Read time: 5 minutes

Key Points


  • Use Concrete Concepts: Shift from abstract ideas to concrete nouns and real-world examples. This makes your content more relatable and understandable to the reader.
  • Write for a Less-Informed Audience: Assume your audience is intelligent, but not well-versed in your field. This approach helps in maintaining clarity and simplicity in your writing.
  • Get Feedback: Seek feedback from someone who represents your target audience. They can help identify areas in your writing that may be confusing or unclear.
  • Take a Break Before Editing: Allowing some time between writing and editing can give you a fresh perspective on your work. This distance helps you approach your writing from the reader’s perspective and identify areas for improvement.

Mindful Communication for Everyday Clarity and Understanding

Steven Pinker: The Curse of Knowledge 

Today, let’s talk about how we can hone our writing and communication skills, inspired by the insights of cognitive psychologist Steven Pinker. Here’s the breakdown.

You might be an expert in your field but that doesn’t mean your audience is. So, when you write or speak about the content, you need to make your expertise accessible. Pinker recommends doing this by focusing on concrete, tangible things rather than abstract concepts. You want to approach writing like you’re having a conversation with a smart friend who’s not in your field.

It’s easy to get lost in jargon, especially when you’re deep into your subject matter. Pinker calls this the ‘Curse of Knowledge’. He suggests getting feedback from someone in your audience, which helps you see your work through fresh eyes. You might also want to take a break before editing, allowing your brain to reset and perceive your work anew.

Writing is an art, but Pinker talks about the plague of ‘Eses’—academese, legalese, etc., that can make a piece of writing inaccessible or even boring. He doesn’t necessarily think writers do this intentionally to obscure, but rather, it’s a byproduct of a cognitive process he terms ‘chunking’. Chunking refers to the process of grouping concepts into higher-level abstractions, which can make your writing seem vague to others.

There’s also something he calls ‘functional fixity’, where we refer to things by their function rather than describing them. For example, using ‘assessment word’ for ‘true/false labels’. This could leave readers scratching their heads, unable to relate to what’s being discussed.


Self-Evaluation Questions

1. Curse of Knowledge: Think of a topic you’re very familiar with. How would you explain it to a friend who doesn’t share your background knowledge? What assumptions might you need to drop?

2. Avoid Over-Abbreviation and Technical Terms: Review your conversations from the day. Were there instances where you could have explained an acronym or technical term to help others understand better? Can you think of ways to avoid jargon in the future?

3. Use Examples: Reflect on a complex idea you tried to convey recently. Can you come up with a real-life example or analogy that could have helped make your point clearer?

4. Beware of Chunking and Functional Fixity: Recall a discussion where you had a difference of opinion. Were there moments where you might have been assuming the other person was viewing the situation through the same lens as you? How might their “chunks” be different from yours?
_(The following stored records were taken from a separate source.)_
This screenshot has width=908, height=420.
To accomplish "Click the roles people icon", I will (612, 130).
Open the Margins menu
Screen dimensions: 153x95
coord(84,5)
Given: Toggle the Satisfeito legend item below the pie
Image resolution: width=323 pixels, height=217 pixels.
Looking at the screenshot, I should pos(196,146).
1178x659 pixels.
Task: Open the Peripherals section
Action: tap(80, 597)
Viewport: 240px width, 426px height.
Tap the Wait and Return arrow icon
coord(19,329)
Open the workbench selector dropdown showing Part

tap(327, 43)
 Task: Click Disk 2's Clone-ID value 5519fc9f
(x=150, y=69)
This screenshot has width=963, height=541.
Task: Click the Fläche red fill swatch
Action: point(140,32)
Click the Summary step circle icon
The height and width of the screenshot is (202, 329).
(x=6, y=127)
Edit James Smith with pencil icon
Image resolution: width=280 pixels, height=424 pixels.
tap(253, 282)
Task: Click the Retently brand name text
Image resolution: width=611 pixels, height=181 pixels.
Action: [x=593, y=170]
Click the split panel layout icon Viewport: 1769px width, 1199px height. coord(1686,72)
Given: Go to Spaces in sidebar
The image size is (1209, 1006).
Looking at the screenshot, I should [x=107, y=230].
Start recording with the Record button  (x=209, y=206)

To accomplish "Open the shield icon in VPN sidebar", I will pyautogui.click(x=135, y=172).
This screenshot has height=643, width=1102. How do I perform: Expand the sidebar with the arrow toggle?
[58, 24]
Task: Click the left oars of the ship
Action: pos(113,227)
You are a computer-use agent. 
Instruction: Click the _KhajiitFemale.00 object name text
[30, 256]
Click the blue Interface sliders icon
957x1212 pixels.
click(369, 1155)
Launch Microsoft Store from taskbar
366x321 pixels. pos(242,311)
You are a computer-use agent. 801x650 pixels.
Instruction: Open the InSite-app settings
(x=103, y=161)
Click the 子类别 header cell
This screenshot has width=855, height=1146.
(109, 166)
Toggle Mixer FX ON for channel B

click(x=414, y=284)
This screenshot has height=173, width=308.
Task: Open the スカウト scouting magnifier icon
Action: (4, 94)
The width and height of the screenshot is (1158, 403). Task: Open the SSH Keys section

5. Pause and Review: Reflect on your interactions from the day. Were there instances where summarizing or reiterating your main points would have been helpful? How can you implement this in future conversations?

6. Get Feedback: Think of a conversation or presentation where you felt unsure about how well you communicated. How might you approach getting feedback on your communication in that situation?



Actionable Nudges

Here are some actionable steps, based on Pinker’s insights:

  1. Swap abstract concepts for concrete nouns and real-world examples.
  2. Write for an audience that’s intelligent but not necessarily informed about your topic.
  3. Get feedback from a member of your target audience.
  4. Take a break before editing, giving your brain time to ‘forget’ and see things with fresh eyes.


By contemplating these questions, you can bring more awareness to your communication habits and find opportunities for improvement. Remember that improving communication is an ongoing journey, and every step you take towards clearer, more effective communication is a victory!